▶ [Reading text]
The zebrafish were divided into groups and exposed to various concentrations of MDMA. They were also treated with either an oxytocin receptor agonist, which mimics the effects of oxytocin, or an antagonist, which blocks those effects. For comparison, some fish were given diazepam, a known anti-anxiety medication. After behavioral testing, the researchers examined the expression of several genes in the fish’s brains, looking at those related to serotonin signaling, oxytocin, and vasopressin. They also analyzed how MDMA affected specific intracellular pathways involved in mood and behavior, such as AKT and ERK1/2 signaling.

The researchers found that MDMA had a dose-dependent effect on anxiety. At very low doses, it appeared to increase anxiety-like behavior. But at moderate doses, particularly 2.5 micromolar, MDMA reduced signs of anxiety. Fish at this dose spent more time in the center of a new environment and were quicker to explore dark areas—both behaviors associated with lower anxiety. However, at higher doses, MDMA began to reduce locomotion and showed signs of possible toxicity, suggesting that the therapeutic range is narrow.

In terms of social behavior, the lowest dose of MDMA (0.5 micromolar) increased the time fish spent near their peers, suggesting enhanced sociability. Interestingly, this prosocial effect was most noticeable at doses that increased anxiety, indicating a complex relationship between emotional and social responses. The oxytocin receptor agonist also promoted social interaction and showed anti-anxiety effects, but only under certain conditions.

In contrast, the antagonist had no noticeable effect on behavior, which may indicate that blocking the oxytocin system is not enough on its own to alter emotional or social responses in zebrafish.

On the molecular level, MDMA exposure led to reduced expression of genes involved in serotonin signaling, including two types of serotonin receptors and the serotonin transporter. These changes may reflect the compound’s action on serotonin release, which is known to be one of MDMA’s main effects in the brain.

At the same time, MDMA increased the expression of genes for oxytocin receptors and reduced the expression of vasopressin receptor genes. While MDMA did not appear to increase actual oxytocin levels in the brain, the changes in receptor expression suggest that it may make brain regions more sensitive to oxytocin’s effects.

Records from a dataset
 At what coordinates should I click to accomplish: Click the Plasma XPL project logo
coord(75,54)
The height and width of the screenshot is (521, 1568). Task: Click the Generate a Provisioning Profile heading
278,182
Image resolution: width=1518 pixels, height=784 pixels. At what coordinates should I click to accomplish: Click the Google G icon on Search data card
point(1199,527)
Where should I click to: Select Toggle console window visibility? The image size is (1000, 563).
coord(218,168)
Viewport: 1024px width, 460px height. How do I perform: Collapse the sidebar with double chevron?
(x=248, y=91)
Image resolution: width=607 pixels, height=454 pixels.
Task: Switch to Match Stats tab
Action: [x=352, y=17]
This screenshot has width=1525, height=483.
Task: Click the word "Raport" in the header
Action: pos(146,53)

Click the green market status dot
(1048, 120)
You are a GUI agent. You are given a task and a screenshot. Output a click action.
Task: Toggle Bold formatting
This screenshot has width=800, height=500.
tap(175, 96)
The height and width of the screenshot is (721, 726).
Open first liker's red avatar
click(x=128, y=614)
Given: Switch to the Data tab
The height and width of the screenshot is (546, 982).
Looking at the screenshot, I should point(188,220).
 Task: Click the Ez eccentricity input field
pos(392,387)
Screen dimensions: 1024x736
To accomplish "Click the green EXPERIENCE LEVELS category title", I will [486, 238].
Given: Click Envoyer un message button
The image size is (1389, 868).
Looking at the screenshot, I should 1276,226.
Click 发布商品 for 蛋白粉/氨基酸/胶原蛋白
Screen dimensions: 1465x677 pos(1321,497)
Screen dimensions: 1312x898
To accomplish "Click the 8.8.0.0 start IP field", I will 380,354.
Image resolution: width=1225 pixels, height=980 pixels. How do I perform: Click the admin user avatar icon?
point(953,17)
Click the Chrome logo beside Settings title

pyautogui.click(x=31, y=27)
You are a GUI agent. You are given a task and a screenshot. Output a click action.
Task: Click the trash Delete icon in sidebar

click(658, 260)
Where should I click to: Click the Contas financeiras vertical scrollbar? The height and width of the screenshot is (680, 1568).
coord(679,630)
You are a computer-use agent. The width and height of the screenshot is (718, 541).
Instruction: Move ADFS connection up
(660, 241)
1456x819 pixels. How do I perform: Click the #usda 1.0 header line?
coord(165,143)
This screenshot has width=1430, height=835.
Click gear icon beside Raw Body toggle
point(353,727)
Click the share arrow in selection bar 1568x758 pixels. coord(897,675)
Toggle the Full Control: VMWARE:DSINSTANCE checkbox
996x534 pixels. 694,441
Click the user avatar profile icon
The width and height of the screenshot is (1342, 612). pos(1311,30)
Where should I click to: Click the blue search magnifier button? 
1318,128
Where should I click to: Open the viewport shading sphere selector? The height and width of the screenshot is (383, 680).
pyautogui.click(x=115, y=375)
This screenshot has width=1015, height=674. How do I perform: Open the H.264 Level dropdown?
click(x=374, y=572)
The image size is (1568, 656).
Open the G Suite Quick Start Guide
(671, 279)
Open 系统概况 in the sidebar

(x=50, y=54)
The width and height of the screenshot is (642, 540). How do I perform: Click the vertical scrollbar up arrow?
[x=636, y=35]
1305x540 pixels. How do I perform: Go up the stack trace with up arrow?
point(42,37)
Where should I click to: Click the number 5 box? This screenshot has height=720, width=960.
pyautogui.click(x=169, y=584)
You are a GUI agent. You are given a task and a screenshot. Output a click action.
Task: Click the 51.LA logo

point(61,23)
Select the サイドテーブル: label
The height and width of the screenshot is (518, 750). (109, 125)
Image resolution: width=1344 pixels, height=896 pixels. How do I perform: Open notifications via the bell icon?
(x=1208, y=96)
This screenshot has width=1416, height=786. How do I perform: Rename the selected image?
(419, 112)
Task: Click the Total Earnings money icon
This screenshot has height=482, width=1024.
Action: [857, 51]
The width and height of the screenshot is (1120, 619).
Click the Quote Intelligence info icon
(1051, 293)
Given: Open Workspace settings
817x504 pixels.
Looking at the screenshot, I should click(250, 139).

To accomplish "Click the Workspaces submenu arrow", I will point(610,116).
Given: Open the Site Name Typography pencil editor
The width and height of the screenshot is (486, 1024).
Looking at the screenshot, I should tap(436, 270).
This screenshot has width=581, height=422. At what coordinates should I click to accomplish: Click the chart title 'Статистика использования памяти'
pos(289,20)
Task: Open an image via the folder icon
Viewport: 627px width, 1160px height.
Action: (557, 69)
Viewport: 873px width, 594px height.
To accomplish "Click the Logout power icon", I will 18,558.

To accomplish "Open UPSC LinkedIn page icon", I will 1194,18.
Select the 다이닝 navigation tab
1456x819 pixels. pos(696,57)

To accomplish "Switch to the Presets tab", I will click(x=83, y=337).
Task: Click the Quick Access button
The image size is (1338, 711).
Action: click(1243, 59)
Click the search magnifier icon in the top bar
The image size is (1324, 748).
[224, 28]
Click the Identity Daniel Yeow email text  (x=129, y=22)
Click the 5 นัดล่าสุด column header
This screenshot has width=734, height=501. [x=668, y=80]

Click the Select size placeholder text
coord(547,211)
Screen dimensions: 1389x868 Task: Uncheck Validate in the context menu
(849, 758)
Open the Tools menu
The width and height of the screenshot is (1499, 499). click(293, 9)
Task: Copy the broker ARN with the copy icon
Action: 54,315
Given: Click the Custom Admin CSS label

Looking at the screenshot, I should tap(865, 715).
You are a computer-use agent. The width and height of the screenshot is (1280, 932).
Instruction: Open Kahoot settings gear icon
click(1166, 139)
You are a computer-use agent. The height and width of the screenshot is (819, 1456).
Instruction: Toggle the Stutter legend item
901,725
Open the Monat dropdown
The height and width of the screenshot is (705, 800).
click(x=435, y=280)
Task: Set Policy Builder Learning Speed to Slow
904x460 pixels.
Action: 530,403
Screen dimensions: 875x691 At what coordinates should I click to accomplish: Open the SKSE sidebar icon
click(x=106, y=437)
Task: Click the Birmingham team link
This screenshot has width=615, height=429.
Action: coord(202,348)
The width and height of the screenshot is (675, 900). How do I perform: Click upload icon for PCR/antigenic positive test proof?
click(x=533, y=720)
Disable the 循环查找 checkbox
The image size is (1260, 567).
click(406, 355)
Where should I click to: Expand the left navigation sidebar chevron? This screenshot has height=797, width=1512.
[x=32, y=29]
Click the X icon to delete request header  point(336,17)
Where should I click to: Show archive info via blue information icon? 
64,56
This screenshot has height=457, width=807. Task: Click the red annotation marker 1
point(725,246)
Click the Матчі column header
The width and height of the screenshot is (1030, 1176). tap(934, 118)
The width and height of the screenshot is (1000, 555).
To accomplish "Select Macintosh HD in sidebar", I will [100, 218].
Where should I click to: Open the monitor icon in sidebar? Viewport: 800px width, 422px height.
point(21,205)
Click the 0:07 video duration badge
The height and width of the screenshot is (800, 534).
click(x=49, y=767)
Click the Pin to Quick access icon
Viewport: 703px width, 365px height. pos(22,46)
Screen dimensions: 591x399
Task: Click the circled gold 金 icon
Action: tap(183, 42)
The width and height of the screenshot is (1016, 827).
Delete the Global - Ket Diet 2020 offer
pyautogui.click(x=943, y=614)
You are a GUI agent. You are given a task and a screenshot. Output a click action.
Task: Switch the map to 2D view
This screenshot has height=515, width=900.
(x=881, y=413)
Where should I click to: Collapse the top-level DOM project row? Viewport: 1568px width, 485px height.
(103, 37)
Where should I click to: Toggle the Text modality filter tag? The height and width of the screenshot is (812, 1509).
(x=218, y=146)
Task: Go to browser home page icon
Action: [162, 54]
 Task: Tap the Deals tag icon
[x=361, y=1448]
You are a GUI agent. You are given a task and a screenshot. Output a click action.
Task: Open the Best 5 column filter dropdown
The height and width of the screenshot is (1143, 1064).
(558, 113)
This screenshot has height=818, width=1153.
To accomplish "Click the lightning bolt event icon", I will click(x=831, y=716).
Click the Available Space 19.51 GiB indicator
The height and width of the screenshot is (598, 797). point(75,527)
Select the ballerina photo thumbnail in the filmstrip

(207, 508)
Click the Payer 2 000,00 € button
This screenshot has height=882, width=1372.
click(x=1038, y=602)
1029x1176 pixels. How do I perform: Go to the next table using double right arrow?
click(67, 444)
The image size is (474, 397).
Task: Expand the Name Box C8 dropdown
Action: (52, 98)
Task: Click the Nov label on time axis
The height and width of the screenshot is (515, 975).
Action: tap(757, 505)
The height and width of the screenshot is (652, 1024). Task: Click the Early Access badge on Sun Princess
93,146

▶ [Problems to solve]
(1) Translate into Spanish this sentence from the passage on MDMA in zebrafish: "For comparison, some fish were given diazepam, a known anti-anxiety medication."
(2) According to the passage on MDMA in zebrafish, which dose of MDMA increased the time fish spent near their peers?
(3) Go on with the passage on MDMA in zebrafish, continuing after its final sentence.

▶ [Responses to the exercise]
(1) A modo de comparación, a algunos peces se les administró diazepam, un conocido medicamento ansiolítico.

(2) The lowest dose, 0.5 micromolar.

(3)
The researchers also found that different doses of MDMA affected specific signaling pathways in the brain. At the lowest tested dose, MDMA reduced activation of the AKT pathway, which has been linked to social behavior in other animals. The oxytocin agonist, on the other hand, increased activity in the ERK1/2 pathway, which is known to be involved in anxiety regulation. These findings suggest that different aspects of MDMA’s effects—its influence on anxiety versus social behavior—may be driven by distinct biological mechanisms.

As with any study, there are caveats to consider. Most importantly, the study was conducted in zebrafish, whose brains are simpler than those of mammals and lack some structures found in humans. Although zebrafish share many of the same neurotransmitter systems and genetic pathways, findings in fish may not always translate directly to human biology. Additionally, the study only looked at the short-term effects of MDMA, and more work is needed to understand how repeated or long-term exposure might influence behavior or brain function.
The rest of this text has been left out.